I have recently read Niall Ferguson’s “War of the World", which gives a new history of the 20th century. One that was one long 100-year war spanning from set up for WWI which led to WWII which led to Cold War.<p>He argues that the same types of thinking and scenarios are unfolding once again in the 21st century, “Three things seem to me necessary to explain the extreme violence of the 20th century. ... These may be summarized as ethnic conflict, economic volatility and empires in decline.”<p>This is a very serious question of mine and would like to hear any thoughts, speculations, etc on the matter.<p>A quick review of the book:
http://www.nytimes.com/2006/11/12/books/review/Montefiore.t.html?pagewanted=all
======
washedup
I think as the world becomes more connected (in terms of trade, culture, the
internet, etc), the probability of a world-war increases. Violence/war itself
seem to be an inherent characteristic of our species. Although the per-capita
amount of violent acts in the world may be decreasing, there are still large
systematic shifts in power that can happen as a result of our highly
structured and connected networks of economy, culture, and information. In
other words (and I sincerely hope I am wrong), the probability of another
world-war is only increasing. However, this highly connectedness exposes a
world dichotomy in general philosophy of leadership, religion, and politics.
Hopefully the spread of information through the internet will allow this
dichotomy to become less of a problem. Answering the question of
predictability is much more difficult.

------
tokenadult
_extreme violence of the 20th century_

Maybe he should read Steven Pinker's new book, The Better Angels of Our
Nature: Why Violence Has Declined.

[http://www.amazon.com/The-Better-Angels-Nature-
ebook/dp/B005...](http://www.amazon.com/The-Better-Angels-Nature-
ebook/dp/B0052REUW0/ref=tmm_kin_title_0?ie=UTF8&m=AG56TWVU5XWC2)
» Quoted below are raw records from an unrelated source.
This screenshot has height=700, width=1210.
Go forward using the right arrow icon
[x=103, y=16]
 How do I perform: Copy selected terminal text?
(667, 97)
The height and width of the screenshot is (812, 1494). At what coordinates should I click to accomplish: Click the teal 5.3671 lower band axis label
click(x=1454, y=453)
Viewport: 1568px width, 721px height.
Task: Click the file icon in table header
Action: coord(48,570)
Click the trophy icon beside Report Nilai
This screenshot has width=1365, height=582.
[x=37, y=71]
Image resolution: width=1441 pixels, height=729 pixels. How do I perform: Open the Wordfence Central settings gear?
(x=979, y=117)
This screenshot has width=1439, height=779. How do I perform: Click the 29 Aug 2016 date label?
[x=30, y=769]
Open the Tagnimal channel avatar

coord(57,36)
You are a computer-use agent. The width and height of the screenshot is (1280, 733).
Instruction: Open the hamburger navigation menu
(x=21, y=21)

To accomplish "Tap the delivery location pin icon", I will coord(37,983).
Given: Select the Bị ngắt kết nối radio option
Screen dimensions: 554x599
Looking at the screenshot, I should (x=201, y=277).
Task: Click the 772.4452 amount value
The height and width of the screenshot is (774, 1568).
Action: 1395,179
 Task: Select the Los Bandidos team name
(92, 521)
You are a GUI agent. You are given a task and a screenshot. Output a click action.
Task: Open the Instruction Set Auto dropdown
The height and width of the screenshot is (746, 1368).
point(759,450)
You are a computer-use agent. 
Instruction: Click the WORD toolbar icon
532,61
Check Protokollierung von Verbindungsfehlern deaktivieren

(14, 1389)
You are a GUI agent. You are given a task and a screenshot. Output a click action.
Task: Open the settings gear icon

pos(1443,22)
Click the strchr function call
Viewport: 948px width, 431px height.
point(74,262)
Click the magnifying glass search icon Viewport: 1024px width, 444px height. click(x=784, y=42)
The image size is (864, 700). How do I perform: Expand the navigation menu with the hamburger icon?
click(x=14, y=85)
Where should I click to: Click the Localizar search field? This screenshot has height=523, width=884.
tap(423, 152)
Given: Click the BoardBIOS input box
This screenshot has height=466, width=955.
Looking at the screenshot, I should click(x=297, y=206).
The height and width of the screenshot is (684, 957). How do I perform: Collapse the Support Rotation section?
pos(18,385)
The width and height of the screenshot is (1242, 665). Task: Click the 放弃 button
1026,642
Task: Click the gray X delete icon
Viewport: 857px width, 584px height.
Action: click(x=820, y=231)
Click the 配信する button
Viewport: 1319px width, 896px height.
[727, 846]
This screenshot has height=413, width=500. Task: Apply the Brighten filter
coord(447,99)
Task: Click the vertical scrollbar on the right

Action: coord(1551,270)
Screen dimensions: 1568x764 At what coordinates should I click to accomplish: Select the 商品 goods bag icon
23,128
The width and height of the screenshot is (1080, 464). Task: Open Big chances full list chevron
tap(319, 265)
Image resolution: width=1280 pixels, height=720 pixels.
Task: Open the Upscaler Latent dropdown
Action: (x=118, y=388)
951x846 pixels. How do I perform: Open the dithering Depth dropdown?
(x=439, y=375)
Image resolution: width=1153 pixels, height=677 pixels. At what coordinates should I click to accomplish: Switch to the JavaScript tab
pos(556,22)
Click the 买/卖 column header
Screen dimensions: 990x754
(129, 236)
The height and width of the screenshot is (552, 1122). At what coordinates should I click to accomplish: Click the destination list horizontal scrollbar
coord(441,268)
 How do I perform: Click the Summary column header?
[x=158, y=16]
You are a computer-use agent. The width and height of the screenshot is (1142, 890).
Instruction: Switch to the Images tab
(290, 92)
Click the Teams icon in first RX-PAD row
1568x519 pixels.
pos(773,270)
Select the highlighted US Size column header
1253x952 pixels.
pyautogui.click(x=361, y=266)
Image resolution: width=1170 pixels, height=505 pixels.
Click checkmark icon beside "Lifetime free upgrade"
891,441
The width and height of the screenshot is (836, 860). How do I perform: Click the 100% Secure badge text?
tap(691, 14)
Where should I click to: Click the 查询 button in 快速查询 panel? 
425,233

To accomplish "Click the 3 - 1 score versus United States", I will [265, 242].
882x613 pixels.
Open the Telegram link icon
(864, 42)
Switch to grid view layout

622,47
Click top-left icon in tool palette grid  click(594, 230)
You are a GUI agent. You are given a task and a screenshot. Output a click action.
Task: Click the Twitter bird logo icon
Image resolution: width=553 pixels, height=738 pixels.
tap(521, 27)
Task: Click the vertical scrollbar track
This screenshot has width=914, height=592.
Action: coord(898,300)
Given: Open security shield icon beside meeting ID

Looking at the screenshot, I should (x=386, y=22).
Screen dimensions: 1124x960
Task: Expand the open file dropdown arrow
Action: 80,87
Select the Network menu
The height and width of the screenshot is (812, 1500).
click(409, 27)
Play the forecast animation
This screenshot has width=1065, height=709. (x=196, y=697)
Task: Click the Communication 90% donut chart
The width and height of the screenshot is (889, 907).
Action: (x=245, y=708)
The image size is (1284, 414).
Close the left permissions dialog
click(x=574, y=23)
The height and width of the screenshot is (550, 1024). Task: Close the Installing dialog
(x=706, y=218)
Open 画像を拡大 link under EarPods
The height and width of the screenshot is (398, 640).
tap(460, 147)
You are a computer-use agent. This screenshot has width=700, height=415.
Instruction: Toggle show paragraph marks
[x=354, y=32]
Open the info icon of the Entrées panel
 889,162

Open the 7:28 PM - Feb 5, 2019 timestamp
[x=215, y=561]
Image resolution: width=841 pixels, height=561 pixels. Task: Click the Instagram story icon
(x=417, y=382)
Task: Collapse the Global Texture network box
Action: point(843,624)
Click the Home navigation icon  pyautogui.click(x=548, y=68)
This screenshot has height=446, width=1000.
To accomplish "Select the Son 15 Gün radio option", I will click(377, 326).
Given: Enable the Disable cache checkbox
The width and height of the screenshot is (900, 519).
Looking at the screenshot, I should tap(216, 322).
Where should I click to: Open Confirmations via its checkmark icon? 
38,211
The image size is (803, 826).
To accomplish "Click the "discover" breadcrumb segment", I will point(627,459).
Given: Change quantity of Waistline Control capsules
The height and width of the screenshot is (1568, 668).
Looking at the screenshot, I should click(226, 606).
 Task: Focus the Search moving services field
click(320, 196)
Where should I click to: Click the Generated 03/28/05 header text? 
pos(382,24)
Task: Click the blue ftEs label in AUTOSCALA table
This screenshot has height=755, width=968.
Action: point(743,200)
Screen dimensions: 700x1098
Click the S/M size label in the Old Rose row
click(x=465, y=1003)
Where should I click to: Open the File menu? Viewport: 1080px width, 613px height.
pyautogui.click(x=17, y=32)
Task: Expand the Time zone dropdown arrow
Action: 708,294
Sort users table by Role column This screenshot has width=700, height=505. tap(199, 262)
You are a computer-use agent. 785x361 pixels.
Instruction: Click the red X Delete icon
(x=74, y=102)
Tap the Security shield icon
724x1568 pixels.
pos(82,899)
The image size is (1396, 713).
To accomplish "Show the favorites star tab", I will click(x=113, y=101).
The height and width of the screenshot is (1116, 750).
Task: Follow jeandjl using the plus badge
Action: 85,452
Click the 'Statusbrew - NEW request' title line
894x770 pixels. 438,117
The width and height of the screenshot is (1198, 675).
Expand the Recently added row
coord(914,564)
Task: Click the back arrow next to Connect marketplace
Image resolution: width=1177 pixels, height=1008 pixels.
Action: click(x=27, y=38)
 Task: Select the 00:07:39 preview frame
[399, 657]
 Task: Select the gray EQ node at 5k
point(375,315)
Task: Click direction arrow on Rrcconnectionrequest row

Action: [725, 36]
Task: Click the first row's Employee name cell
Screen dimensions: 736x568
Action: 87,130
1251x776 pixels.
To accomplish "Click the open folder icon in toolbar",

Here's a discussion of the main point of that book:

<http://www.samharris.org/blog/item/qa-with-steven-pinker/>

Any amount of violence of one human being against another is deplorable, but
the most recent century of human history is characterized by how remarkably
little violence it has had compared to any previous human century since
hunter-gatherer bands turned into tribes and then nation-states.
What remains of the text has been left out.